The number of people killed during the twin suicide bombings outside the Kabul airport on Thursday has risen to 170, an Afghan health ministry official told CBS News on Friday.
Among the dead were 13 American service members, including 10 in the US Marines. At least 18 more US troops were injured in the attack.
The blasts, claimed by the Islamic State jihadist group, injected further panic into the final days of an already frenzied US-led airlift.
Kabul resident Abdul Majeed said he saw a few hundred people - dead and alive - brought overnight to hospital, as he searched for his younger brother who had been among the crowds.
"My brother was not among them," he told AFP.
Biden vows retribution against extremists in Kabul attack
US President Joe Biden, under enormous pressure over his administration's handling of the Afghan crisis, vowed to punish those responsible.
"We will not forgive. We will not forget. We will hunt you down and make you pay," he said.
However, determined to end two decades of war in Afghanistan and citing fears of more IS attacks, Biden also insisted that he would stick to his 31 August deadline to end the airlift.
The president, speaking from the White House Thursday, said the US-led evacuation of Americans and others from Taliban-controlled Afghanistan would proceed, and indeed more than 12,000 people were airlifted from Kabul in the past 24 hours, as of Friday morning.
"We will respond with force and precision at our time, at the place of our choosing," Biden said. "These IS terrorists will not win."
'Hell on earth': International media on Kabul bomb blasts
The atrocity in Afghanistan dominated the front pages of newspapers across the world. In the United States, newspapers across the country led with the story on their front page.
The Wall Street Journal carried the headline 'Blasts kill at least 13 US troops' with an image of two women left bloodied and bewildered by the attack. This image taken by Wakil Khosar for Agence France-Presse is the main picture for most newspapers including UK's The Guardian and The Telegraph.
Refugee exodus
The Taliban have promised a softer brand of rule compared with their first stint in power, which ended in 2001 when the United States invaded following the 11 September attacks.
But many Afghans fear a repeat of their brutal interpretation of Islamic law, as well as violent retribution for working with foreign militaries, Western missions or the previous US-backed government.
On Friday morning, some evacuation flights resumed with queues of people seen lining up on the tarmac but there were no more crowds near the sites of the blasts, according to AFP reporters.
The Taliban had also blocked off the main routes to the airport as well as side roads.
As some Western allies announced an end to their airlifts, many have repeatedly warned that it is impossible to get all at-risk Afghans out by Tuesday.
About 105,000 people have been flown out of the country since 14 August, the day before the Taliban swept to power, according to the White House.
The United Nations said Friday it was bracing for a "worst-case scenario" of up to half a million more refugees from Afghanistan by the end of 2021.

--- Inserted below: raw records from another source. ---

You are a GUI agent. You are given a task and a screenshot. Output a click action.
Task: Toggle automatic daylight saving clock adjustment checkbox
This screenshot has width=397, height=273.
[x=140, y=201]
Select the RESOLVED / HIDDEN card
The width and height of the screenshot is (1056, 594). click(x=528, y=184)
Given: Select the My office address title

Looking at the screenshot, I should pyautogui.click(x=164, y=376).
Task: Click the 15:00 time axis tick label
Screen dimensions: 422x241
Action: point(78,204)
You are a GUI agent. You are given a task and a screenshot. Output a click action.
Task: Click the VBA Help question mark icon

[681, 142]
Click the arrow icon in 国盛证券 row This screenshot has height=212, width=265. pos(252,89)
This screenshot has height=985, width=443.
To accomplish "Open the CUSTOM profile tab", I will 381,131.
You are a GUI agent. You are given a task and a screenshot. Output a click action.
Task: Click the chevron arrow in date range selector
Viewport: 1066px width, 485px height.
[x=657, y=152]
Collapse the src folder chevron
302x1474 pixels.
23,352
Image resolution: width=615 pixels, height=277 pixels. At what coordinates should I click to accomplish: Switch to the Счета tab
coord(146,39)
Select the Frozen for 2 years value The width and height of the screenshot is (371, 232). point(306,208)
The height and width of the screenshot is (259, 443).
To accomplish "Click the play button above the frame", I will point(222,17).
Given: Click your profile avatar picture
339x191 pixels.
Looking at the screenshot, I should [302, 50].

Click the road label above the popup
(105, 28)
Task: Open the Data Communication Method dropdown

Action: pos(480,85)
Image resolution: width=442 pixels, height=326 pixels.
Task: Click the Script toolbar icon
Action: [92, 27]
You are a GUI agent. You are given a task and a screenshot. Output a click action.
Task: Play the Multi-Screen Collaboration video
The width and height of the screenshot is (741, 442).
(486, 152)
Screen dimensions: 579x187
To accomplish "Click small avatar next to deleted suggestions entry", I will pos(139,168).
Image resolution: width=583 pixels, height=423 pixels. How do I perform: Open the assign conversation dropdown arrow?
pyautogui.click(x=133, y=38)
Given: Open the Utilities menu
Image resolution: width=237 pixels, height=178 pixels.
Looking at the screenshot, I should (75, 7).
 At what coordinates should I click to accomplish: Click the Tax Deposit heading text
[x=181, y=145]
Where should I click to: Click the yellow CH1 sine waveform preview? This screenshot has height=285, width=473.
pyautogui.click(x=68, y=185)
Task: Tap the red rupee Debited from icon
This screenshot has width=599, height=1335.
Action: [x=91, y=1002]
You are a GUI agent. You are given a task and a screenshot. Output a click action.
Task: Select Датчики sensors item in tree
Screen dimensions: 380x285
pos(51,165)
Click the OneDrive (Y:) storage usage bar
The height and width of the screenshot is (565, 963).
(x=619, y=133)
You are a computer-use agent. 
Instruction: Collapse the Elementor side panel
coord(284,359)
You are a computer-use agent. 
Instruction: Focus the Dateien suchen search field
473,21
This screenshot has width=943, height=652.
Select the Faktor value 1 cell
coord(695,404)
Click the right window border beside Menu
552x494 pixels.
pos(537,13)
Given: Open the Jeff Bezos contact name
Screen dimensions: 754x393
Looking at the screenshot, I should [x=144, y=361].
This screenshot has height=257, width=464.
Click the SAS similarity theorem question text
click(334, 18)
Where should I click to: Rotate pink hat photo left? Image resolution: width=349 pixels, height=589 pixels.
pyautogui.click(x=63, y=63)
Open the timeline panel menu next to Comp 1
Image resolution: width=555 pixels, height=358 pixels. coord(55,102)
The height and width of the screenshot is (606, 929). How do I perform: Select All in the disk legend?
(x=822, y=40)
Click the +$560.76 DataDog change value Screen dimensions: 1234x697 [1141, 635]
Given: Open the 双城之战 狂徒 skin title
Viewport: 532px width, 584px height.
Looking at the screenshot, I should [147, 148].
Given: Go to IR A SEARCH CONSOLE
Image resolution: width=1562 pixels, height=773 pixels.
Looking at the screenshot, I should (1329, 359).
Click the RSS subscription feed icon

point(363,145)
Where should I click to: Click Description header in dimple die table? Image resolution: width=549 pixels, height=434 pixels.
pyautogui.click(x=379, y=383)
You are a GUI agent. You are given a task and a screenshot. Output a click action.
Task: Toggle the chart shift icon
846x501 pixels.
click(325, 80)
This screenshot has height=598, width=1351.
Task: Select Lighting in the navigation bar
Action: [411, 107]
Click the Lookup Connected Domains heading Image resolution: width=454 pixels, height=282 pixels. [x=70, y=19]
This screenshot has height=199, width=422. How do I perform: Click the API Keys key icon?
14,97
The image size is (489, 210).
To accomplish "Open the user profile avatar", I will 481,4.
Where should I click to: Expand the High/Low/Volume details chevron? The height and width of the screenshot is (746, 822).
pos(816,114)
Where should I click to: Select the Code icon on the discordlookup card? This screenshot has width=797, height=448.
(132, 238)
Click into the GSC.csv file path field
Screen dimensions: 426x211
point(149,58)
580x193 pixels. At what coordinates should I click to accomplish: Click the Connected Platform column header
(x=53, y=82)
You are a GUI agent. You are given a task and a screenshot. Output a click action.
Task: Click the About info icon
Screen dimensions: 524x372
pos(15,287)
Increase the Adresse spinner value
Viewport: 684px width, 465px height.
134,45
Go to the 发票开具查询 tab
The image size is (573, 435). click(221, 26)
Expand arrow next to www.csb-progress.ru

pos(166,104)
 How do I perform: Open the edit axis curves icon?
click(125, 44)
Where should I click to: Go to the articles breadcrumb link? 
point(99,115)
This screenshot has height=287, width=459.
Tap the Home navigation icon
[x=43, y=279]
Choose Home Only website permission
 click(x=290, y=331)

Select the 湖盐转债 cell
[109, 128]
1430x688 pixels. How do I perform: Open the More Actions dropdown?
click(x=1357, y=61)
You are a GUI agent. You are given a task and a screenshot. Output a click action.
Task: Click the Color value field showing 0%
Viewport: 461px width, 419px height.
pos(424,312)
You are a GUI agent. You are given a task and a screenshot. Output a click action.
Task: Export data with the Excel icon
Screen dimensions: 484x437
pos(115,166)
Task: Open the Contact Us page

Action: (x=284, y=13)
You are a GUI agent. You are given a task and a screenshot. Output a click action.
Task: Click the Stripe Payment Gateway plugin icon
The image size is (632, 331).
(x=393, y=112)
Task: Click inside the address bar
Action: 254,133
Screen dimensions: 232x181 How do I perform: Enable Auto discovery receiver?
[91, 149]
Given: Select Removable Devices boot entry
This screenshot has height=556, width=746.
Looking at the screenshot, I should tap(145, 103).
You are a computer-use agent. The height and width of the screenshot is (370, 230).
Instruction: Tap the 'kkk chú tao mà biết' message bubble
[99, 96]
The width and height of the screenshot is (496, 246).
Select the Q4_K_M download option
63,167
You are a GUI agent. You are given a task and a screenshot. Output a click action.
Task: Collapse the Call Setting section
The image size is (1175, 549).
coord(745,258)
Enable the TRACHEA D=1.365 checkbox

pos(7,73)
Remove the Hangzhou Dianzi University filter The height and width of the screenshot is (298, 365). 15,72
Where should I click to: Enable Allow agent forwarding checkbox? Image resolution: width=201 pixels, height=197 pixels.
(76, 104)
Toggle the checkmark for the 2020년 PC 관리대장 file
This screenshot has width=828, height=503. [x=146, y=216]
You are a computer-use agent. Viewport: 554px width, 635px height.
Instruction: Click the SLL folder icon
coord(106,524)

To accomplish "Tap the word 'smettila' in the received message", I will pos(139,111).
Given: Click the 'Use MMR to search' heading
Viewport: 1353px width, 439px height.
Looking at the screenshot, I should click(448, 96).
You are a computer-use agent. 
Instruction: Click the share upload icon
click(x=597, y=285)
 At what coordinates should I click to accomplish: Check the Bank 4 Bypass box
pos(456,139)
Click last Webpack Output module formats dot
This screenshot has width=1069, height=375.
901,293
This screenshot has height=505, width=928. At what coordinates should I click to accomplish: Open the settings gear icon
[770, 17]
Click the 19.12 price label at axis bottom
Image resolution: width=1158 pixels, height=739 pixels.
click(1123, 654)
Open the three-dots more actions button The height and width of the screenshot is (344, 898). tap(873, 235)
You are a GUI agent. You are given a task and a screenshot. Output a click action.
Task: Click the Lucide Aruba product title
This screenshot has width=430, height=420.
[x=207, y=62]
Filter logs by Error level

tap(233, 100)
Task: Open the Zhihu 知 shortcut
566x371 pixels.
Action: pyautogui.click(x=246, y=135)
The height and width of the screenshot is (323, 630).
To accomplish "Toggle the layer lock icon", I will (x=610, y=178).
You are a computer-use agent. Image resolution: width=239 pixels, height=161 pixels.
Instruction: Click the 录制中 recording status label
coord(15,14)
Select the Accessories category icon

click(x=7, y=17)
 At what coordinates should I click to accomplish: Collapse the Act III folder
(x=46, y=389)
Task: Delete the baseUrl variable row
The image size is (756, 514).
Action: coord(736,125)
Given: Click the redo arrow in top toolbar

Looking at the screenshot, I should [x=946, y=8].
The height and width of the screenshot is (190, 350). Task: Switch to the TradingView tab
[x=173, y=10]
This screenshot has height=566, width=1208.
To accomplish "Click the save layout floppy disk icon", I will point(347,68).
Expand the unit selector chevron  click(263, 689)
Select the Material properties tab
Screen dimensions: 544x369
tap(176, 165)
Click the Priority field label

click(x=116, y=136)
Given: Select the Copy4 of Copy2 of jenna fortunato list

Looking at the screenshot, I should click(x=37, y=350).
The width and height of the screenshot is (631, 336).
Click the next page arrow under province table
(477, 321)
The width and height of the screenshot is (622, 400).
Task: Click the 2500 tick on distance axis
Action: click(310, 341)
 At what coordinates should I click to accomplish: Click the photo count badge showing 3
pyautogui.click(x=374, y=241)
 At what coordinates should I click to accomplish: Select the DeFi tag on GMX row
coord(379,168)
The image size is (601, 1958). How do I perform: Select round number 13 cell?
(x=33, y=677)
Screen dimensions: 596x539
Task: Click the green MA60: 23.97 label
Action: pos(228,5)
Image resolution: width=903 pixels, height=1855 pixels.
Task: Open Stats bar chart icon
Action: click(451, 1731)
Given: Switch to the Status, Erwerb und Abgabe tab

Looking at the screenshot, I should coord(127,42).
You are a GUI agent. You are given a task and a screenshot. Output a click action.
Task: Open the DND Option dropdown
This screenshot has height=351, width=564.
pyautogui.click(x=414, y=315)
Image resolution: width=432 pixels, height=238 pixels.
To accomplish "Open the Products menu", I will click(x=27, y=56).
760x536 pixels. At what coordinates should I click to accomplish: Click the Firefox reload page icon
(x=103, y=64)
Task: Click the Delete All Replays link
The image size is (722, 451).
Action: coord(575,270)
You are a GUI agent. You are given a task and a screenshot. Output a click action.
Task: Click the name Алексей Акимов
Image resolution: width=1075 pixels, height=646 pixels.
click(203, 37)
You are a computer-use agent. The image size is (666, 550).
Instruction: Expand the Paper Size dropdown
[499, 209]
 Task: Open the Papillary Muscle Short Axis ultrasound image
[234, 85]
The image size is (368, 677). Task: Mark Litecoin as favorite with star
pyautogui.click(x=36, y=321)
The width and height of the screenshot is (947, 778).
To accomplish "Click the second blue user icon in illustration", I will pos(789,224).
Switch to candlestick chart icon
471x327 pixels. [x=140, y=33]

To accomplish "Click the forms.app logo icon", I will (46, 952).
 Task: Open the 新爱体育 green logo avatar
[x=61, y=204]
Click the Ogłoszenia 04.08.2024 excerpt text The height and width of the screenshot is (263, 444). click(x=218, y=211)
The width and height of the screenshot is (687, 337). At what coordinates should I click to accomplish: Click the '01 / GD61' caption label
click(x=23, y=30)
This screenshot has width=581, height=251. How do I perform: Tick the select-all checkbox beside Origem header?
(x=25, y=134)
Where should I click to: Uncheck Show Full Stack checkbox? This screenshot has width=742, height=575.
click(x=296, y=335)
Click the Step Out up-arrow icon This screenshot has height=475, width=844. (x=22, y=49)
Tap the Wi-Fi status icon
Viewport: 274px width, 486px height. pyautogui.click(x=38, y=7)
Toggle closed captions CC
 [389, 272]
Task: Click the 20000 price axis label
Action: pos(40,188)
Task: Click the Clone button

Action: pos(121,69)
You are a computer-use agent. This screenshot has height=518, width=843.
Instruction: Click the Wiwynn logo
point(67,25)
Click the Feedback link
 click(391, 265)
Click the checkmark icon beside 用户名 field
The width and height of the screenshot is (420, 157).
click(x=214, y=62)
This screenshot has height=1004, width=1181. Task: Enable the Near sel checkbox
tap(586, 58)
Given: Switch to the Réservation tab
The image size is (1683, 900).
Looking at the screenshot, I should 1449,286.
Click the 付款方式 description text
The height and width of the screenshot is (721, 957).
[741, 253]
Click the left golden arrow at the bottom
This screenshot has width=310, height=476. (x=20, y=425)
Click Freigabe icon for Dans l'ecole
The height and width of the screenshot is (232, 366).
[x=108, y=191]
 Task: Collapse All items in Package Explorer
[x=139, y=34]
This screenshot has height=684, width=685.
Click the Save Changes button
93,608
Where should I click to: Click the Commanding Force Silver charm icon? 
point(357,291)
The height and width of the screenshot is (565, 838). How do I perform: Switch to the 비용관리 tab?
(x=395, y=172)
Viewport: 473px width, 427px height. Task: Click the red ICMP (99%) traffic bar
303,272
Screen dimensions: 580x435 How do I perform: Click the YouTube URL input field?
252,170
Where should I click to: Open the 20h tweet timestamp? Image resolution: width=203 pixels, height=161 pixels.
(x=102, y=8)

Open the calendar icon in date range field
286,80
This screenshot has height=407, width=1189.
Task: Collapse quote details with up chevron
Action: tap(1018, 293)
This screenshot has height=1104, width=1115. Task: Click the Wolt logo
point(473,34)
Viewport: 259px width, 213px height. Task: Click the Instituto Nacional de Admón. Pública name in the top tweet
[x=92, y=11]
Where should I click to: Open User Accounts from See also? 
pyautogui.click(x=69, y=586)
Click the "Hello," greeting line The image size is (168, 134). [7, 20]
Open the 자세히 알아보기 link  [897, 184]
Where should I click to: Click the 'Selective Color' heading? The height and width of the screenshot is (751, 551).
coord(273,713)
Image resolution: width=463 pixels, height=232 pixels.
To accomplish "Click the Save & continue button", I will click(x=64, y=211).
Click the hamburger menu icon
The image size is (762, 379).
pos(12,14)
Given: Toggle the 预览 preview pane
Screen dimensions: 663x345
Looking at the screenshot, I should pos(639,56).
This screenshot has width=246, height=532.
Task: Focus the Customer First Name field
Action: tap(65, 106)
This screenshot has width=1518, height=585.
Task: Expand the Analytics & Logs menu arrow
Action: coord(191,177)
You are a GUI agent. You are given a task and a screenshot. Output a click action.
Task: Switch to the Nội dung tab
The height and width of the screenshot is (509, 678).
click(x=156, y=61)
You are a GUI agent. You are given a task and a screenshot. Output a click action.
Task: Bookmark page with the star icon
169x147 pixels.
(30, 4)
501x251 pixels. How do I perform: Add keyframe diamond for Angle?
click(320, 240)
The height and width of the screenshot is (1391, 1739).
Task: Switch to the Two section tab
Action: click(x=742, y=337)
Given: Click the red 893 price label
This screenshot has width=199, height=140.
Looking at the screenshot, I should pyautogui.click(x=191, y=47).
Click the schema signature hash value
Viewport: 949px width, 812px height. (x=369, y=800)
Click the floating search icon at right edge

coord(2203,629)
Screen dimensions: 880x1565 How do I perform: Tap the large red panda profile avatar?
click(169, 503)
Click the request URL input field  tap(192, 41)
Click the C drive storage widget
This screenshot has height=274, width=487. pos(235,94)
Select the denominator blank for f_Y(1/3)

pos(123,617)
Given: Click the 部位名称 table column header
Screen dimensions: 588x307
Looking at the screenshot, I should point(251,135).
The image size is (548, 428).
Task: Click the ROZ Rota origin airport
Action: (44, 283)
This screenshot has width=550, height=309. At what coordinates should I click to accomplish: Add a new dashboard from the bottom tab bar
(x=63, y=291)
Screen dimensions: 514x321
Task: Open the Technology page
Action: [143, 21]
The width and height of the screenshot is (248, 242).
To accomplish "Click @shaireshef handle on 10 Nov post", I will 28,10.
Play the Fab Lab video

The Taliban has said that Afghans with legal documents will be allowed to travel abroad after the airport reopens to commercial flights.
'More extreme'
The Taliban have allowed US-led forces to conduct the airlift while they finalise plans for their government to be announced as soon as the American troops have left.
But the Islamic State jihadists, bloody rivals of the Taliban with a record of barbaric attacks, were intent on capitalising on the chaos in Kabul.
In recent years, the Islamic State's Afghanistan-Pakistan chapter has been responsible for some of the deadliest attacks in those countries.
It has massacred civilians at mosques, shrines, public squares and even hospitals.
"These are people that are even more extreme than the Taliban and are basically at war with the Taliban. So it is a horribly complex situation," Australian Defence Minister Peter Dutton said.
Turkish President Recep Tayyip Erdogan said on Friday that Ankara was assessing an offer to run operations at the Kabul airport, with security to be provided by the Taliban.
Terror, devastation
The blasts hit people trying to reach access gates at the airport, creating scenes of terror and devastation.
Immediately after the first, one man held a semi-conscious victim by the elbow, trying to stop his head from slipping beneath the surface of the fetid water in a canal along the perimeter of the airport.
"I will never, ever want to go (to the airport) again. Death to America, its evacuation and visas," Milad, who was near the first blast with his wife and three children, told AFP.
The Italian NGO Emergency said the hospital it operates in Kabul had been overwhelmed by more than 60 casualties, 16 of whom were pronounced dead on arrival.
The injured "could not speak, many were terrified, their eyes totally lost in emptiness, their gaze blank", the hospital's medical coordinator Alberto Zanin said in a post on the group's Twitter account.
'Bear responsibility'
The attacks led to the worst single-day toll for the US military in Afghanistan since 2011.
A clearly shaken Biden went before TV cameras to address the American people, describing the killed US troops as heroes.
Asked by a reporter if he bore any responsibility for the deaths, Biden said: "I bear responsibility fundamentally for all that's happened of late."
The Taliban, which condemned the blasts, emphasised they happened in an area under US military control.